[Your objective]
Reproduce each entry exactly as written.

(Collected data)
<<<<
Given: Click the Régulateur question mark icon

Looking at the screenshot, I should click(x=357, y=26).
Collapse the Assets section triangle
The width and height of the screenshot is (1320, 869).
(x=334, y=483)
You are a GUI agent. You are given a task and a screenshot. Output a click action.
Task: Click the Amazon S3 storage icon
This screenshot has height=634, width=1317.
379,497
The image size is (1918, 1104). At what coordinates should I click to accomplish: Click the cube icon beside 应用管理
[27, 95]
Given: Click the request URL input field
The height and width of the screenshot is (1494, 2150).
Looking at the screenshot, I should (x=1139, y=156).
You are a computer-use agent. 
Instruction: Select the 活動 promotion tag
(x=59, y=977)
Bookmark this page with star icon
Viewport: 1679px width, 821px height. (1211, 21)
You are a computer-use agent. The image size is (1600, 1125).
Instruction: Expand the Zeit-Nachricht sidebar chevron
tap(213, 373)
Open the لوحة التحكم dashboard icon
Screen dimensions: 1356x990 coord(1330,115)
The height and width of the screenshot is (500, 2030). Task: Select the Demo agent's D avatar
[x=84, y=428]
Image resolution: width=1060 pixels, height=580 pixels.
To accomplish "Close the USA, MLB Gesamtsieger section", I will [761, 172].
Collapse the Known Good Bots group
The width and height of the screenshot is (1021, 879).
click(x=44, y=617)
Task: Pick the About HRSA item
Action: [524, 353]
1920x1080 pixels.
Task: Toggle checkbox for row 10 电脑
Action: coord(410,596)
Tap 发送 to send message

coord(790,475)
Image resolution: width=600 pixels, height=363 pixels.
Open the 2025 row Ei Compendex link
>>>>
[Result of this task]
Given: Click the Régulateur question mark icon

Looking at the screenshot, I should click(x=357, y=26).
Collapse the Assets section triangle
The width and height of the screenshot is (1320, 869).
(x=334, y=483)
You are a GUI agent. You are given a task and a screenshot. Output a click action.
Task: Click the Amazon S3 storage icon
This screenshot has height=634, width=1317.
379,497
The image size is (1918, 1104). At what coordinates should I click to accomplish: Click the cube icon beside 应用管理
[27, 95]
Given: Click the request URL input field
The height and width of the screenshot is (1494, 2150).
Looking at the screenshot, I should (x=1139, y=156).
You are a computer-use agent. 
Instruction: Select the 活動 promotion tag
(x=59, y=977)
Bookmark this page with star icon
Viewport: 1679px width, 821px height. (1211, 21)
You are a computer-use agent. The image size is (1600, 1125).
Instruction: Expand the Zeit-Nachricht sidebar chevron
tap(213, 373)
Open the لوحة التحكم dashboard icon
Screen dimensions: 1356x990 coord(1330,115)
The height and width of the screenshot is (500, 2030). Task: Select the Demo agent's D avatar
[x=84, y=428]
Image resolution: width=1060 pixels, height=580 pixels.
To accomplish "Close the USA, MLB Gesamtsieger section", I will [761, 172].
Collapse the Known Good Bots group
The width and height of the screenshot is (1021, 879).
click(x=44, y=617)
Task: Pick the About HRSA item
Action: [524, 353]
1920x1080 pixels.
Task: Toggle checkbox for row 10 电脑
Action: coord(410,596)
Tap 发送 to send message

coord(790,475)
Image resolution: width=600 pixels, height=363 pixels.
Open the 2025 row Ei Compendex link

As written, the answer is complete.